3. **Put them together:** Now we have a situation where the top part is getting close to a positive number (2), and the bottom part is getting close to a very small positive number (like 0.0001).
When you divide a positive number (like 2) by a very, very tiny positive number (like 0.0001), the result gets extremely large and positive.

So, the limit goes to positive infinity!

Alternative answer

Answer: $\infty$ Explain
This is a question about how fractions behave when the bottom number gets super close to zero. . The solving step is:

First, I like to see what happens when I try to put $x=1$ into the fraction.
If I put $x=1$ into the top part ($x^2 - 5x + 6$):
$1^2 - 5(1) + 6 = 1 - 5 + 6 = 2$. So the top part becomes 2.

Now, if I put $x=1$ into the bottom part ($x-1$):
$1 - 1 = 0$. So the bottom part becomes 0.

Uh oh, we have 2 divided by 0, and we can't really do that! This means the answer is going to be a super big positive number or a super big negative number, or maybe it just doesn't settle on one.

Since the problem says $x \rightarrow 1^{+}$, it means $x$ is a number that's just a tiny bit bigger than 1. Like 1.001, or 1.00001.

Let's think about the bottom part, $x-1$, when $x$ is a tiny bit bigger than 1:
If $x = 1.001$, then $x-1 = 1.001 - 1 = 0.001$. This is a very small positive number.
If $x = 1.00001$, then $x-1 = 1.00001 - 1 = 0.00001$. This is an even smaller positive number.
So, the bottom part is getting super, super close to zero, but it's always positive.

Now, let's think about the top part, $x^2 - 5x + 6$, when $x$ is a tiny bit bigger than 1:
Since $x$ is super close to 1, the top part is still super close to 2 (like we figured out earlier). And it stays positive.
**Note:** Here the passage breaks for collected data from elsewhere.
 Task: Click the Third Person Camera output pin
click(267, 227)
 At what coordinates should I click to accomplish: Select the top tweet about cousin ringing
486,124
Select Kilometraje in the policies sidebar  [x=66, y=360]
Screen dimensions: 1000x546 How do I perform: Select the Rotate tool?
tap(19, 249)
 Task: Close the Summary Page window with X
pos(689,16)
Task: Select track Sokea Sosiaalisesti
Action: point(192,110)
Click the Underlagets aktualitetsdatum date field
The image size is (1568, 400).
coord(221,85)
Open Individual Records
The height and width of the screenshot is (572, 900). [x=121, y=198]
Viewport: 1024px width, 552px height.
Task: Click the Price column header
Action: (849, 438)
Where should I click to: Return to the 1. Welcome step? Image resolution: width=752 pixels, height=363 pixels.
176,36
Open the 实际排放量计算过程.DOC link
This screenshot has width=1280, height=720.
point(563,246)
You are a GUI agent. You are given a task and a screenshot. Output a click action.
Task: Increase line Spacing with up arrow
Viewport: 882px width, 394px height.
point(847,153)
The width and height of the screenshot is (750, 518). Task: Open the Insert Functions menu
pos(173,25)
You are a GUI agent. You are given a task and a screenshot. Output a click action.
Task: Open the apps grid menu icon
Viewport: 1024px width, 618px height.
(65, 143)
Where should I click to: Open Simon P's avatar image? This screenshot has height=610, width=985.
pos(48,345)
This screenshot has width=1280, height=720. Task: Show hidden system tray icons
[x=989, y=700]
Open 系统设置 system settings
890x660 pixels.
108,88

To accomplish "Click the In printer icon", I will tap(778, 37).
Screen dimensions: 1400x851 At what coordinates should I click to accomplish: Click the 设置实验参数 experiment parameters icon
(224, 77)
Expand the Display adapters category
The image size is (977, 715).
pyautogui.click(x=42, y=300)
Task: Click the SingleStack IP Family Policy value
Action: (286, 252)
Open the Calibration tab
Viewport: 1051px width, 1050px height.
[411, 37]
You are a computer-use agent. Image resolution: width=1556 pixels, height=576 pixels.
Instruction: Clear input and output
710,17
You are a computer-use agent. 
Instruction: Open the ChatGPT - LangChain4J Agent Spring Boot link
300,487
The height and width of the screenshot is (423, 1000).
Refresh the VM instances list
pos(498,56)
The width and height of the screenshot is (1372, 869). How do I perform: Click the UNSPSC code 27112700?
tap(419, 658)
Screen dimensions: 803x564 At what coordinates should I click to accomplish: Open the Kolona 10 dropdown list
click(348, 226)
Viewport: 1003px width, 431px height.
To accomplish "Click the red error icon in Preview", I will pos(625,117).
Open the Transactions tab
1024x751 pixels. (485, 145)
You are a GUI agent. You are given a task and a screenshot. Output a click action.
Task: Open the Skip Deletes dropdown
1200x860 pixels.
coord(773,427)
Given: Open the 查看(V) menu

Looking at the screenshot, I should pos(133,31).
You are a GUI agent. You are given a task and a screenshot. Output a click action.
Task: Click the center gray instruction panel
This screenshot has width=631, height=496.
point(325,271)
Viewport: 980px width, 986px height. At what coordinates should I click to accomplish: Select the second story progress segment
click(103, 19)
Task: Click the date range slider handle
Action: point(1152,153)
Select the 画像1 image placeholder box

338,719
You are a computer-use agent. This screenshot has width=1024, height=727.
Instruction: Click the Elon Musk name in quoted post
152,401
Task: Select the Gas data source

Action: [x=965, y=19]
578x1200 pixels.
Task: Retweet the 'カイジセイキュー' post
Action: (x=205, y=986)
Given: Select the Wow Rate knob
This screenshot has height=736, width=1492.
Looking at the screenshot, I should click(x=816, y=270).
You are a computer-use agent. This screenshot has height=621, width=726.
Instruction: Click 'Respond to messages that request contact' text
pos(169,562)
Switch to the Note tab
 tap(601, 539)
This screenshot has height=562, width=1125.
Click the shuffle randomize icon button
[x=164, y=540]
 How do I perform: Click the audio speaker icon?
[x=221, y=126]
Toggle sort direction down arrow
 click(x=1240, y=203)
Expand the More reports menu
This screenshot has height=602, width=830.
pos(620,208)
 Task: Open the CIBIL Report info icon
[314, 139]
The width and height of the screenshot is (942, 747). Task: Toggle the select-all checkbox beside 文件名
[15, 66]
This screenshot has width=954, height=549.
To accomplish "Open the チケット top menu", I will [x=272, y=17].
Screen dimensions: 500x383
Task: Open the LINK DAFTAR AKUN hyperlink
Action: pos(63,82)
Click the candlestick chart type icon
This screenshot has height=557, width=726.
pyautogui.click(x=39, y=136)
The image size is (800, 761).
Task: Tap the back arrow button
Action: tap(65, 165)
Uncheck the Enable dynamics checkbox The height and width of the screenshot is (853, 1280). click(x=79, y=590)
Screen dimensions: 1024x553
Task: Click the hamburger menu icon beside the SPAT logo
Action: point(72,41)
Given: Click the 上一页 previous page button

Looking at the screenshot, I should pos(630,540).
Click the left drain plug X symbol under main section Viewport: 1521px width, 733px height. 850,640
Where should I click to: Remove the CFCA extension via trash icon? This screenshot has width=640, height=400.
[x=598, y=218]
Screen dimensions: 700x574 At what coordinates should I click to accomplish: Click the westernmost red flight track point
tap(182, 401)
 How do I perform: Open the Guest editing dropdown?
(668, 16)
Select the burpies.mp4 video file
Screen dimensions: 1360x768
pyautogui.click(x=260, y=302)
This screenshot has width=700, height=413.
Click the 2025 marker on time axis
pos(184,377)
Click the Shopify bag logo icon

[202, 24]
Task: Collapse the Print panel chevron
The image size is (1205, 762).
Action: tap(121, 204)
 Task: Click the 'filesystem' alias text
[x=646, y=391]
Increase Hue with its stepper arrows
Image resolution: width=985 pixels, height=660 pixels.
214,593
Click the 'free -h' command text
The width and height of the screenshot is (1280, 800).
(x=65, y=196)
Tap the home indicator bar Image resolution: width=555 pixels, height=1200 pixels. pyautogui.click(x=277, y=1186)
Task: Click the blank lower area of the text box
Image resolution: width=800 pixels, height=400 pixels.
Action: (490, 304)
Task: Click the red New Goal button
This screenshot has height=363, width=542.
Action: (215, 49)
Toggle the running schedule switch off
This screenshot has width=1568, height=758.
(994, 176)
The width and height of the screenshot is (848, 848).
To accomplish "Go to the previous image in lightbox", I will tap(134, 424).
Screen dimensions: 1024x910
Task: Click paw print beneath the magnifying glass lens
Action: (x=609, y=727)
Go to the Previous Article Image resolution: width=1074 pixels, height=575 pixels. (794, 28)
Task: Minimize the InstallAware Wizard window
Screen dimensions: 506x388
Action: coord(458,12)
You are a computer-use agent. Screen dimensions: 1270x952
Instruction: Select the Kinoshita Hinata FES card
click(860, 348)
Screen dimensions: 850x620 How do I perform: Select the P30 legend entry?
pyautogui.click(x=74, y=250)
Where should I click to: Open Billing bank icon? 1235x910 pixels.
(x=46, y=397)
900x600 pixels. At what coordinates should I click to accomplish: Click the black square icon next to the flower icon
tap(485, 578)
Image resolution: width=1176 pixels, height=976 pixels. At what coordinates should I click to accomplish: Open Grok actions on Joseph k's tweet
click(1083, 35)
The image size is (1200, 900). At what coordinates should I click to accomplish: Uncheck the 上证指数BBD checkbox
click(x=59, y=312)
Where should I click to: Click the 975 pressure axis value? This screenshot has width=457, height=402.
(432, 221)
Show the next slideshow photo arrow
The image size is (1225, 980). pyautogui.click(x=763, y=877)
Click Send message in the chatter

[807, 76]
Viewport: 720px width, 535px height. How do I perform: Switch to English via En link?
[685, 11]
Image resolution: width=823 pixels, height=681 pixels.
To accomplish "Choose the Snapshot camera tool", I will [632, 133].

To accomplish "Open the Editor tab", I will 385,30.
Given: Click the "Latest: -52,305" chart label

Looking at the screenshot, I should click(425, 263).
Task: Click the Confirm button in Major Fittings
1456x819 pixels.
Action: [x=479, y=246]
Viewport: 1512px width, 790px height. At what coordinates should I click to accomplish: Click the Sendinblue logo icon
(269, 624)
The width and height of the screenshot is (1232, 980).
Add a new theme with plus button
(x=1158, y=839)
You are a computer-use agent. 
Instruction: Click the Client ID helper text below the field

So, we have a positive number (around 2) divided by a super small positive number.
Imagine you have 2 cookies and you're dividing them into super tiny pieces. The more you divide them into tiny pieces, the more pieces you get!
For example:
$2 / 0.1 = 20$
$2 / 0.01 = 200$
$2 / 0.001 = 2000$

As the bottom number gets closer and closer to zero (but stays positive), the result gets bigger and bigger and bigger, going towards positive infinity ($\infty$).